Second, while it can be safely assumed that most Labour votes would automatically transfer to the Liberal Democrats rather than the Tories, the reverse is much more doubtful. In some constituencies a majority of Liberal Democrat voters might actually opt for the Tory.

And third, there are fears that it could be fatal for Labour to incur the charge that it is no longer a national party, that it is basically a northern party, fearful of challenging in the South. Just how serious that would be is illustrated by figures swiftly produced for Margaret Beckett, deputy leader of the Labour Party, on Friday. Anxious to dispel the idea that the Liberal Democrats had supplanted Labour as the main party of opposition in the South, Beckett's aides pointed out that the number of southern seats in which Labour is trailing the Tories by less than 5,000 votes exceeded the number of southern seats where Liberal Democrats are trailing the Tories by the same margin by 26 to 9. These include Dover, Slough, Southampton Test, Harlow, Swindon and Gloucestershire West. Any idea that Labour might as well give up in the South outside London is scarcely rational.

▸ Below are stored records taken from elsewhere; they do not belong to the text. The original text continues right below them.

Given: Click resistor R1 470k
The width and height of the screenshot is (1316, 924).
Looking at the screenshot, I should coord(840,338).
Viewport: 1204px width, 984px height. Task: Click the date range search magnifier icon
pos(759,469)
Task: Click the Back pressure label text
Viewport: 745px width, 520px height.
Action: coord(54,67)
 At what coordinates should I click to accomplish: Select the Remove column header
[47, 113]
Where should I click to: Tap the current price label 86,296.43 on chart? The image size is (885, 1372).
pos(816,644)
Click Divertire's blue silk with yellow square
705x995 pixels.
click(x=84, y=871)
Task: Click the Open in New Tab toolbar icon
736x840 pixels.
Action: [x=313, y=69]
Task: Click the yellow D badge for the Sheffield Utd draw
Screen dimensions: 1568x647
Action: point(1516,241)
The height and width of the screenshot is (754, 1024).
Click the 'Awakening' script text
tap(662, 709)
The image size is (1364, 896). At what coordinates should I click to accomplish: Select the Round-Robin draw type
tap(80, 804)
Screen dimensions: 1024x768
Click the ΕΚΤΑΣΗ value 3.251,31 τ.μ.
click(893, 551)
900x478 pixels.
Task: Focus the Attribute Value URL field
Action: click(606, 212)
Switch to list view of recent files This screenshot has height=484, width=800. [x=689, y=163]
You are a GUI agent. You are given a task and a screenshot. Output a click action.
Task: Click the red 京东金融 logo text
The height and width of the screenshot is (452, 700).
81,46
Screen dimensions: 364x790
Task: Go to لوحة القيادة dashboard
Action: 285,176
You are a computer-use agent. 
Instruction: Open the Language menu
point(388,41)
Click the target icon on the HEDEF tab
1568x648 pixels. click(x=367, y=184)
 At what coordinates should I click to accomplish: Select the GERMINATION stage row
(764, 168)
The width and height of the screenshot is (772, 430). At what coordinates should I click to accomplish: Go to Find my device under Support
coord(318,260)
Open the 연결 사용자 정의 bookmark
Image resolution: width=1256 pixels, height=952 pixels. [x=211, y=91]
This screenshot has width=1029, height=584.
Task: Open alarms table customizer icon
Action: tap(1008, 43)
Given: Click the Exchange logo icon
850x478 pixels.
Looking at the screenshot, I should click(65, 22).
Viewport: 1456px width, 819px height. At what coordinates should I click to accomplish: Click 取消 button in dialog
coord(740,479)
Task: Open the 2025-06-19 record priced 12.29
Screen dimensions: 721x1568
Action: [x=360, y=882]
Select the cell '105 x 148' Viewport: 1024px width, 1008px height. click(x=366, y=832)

That is one reason why Labour MPs such as Calum MacDonald, and one of the Labour figures in the vanguard of closer co-operation with the Liberal Democrats, dismiss formal pacts as unrealistic. Instead MacDonald was one of the organisers of a Guardian conference on full employment, attended by both Labour figures and Liberal Democrats. He envisages next a joint conference on 'quality public services'. Key participants would be councillors from local authorities which fell to joint Labour/Liberal Democrat control in May.

'In any other political system,' says MacDonald, 'the national convergence between the two parties' philosophies would have resulted in more co-operation. But in the Westminster culture of 'My dad is bigger than your dad' it doesn't necessarily apply.' He argues that closer co-operation of this kind could well lead to some local electoral agreements but at the same time closer co-operation would lay the basis for co-operation in the event of a hung parliament. MacDonald is not alone in seeing a convergence between the philosophies of Labour and the Liberal Democrats. As one of his Labour parliamentary colleagues put it: 'I read both manifestos in the last election and the only differences I could see were over the independence of a European Central Bank and the 1p increase in income tax for education, which it might not have done us any harm to adopt.'

NONE of this leaves a clear and easy way for the opposition parties to eject the Conservatives from government. There have been concrete gains over the past year for the forces ranged against Conservatism, the most significant of which may be the coalitions in operation in county councils. Labour's Social Justice Commission has also given an opportunity for a Liberal Democrat presence and Kennedy and Frank Field, one of Labour's most creative thinkers on social policy, plan a joint submission. And Smith's adoption of the constitutional reform agenda has been taken to heart by Liberal Democrats.

But there are no quick fixes in Labour's battle to make itself a party acceptable to swathes of opinion in the South of England. That can only be done through further reforms of policy and organisation and greater distancing from the unions through one member one vote. Without that, fear of Labour could return to haunt the South as it did at the 1992 election, when wavering Liberal Democrat voters switched back to the Tories at the last minute. As one Labour source put it: 'Whether it thinks it can win a majority or whether, at least surreptitiously, it believes it will have to rely on Liberal Democrat votes for a minority administration, the bottom line for Labour is the same: reform.'

In the meantime Labour candidates such as Lickley face humiliation in the South, even in the Government's darkest hour.